On the National Foundation Day, groups of protesters took to the Gwanghwamun Square and adjoining crossroads, filling up the 12-lane road from the square to the City Hall Subway Station Exit No. 7 -- about 100 meters in width and 1.4 kilometers in length – by around noon.
A separate rally organized by the ultraconservative Our Republican Party saw protesters filling a 400-meter stretch of 10-lane road from Seoul Station to Sungnyemun Gate nearby.
The main opposition Liberty Korea Party officially kicked off the anti-Cho rally in front of Sejong Center near Gwanghwamun Square at around 1 p.m. Some key party figures, including Chairman Hwang Kyo-ahn and Floor Leader Na Kyung-won, spoke at the rally.
Conservative party chief Hwang said the rally was a manifestation of public outrage over the Moon Jae-in administration’s “non-principled” appointment of Cho.
“The president is sacrificing the normal operation of state affairs to save minister Cho,” Hwang said, addressing the crowd. “Cho Kuk needs to go, no matter what.”
Large and dense clusters of protesters blocked the 2.1-kilometer stretch of road from Gyeongbok Palace to Sungnyemun, with the Liberty Korea Party claiming a turnout of around 3 million by 2 p.m. Our Republican Party’s estimate for the combined protests was 200,000.
A civic group demanding President Moon Jae-in’s impeachment was among the participants of the mass protest.
“The protesters seem to range from right-leaning groups to citizens without political ties,” said Shin Yul, a political science professor at Myongji University.
The protests, which were expected to last through early evening, was scheduled to wrap up with a march toward Cheong Wa Dae, located about 1.6 kilometers from Gwanghwamun.
Protesters fill Gwanghwamun crossroads. (Yonhap)
Thursday’s demonstrations follow a string of corruption allegations against Cho’s family that have mounted over the last two months since his nomination on Aug. 9.

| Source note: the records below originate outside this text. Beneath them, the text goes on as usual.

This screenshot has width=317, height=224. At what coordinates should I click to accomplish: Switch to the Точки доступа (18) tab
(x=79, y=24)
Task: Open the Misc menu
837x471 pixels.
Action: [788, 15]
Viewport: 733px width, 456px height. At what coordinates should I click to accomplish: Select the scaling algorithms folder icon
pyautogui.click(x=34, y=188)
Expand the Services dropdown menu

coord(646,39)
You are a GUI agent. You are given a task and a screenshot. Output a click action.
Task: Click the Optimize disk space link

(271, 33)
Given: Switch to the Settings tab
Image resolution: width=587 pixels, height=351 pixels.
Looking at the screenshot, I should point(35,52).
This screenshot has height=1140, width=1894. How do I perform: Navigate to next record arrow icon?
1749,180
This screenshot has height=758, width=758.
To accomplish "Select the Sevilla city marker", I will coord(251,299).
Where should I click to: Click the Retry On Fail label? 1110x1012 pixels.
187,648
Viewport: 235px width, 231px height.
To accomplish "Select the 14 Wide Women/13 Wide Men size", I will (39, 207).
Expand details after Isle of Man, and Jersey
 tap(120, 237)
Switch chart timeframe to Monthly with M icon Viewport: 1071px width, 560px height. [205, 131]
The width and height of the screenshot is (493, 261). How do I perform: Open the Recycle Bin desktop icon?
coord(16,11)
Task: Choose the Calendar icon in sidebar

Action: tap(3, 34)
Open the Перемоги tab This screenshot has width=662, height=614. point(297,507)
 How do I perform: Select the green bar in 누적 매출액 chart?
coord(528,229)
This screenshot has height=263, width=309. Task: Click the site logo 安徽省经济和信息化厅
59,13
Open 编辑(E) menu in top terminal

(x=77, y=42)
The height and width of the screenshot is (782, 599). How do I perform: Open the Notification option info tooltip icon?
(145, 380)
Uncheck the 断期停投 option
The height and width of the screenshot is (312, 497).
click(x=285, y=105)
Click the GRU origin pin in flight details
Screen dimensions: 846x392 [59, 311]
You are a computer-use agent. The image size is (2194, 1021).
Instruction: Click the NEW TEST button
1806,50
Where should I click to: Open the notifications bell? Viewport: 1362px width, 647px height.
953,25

Police said some 5,400 officers were stationed around the area of protests.
Last Saturday, pro-Moon groups held candlelight vigil dubbed “Save Cho Kuk” movement outside the Supreme Prosecutors’ Office in southern Seoul, calling for the reform of the prosecution -- one of the main agendas of the Moon administration. The vigil’s organizers claimed the turnout numbered close to 1.5 million in two sections of roads. Another rally supporting Cho is scheduled to take place this Saturday at the same place.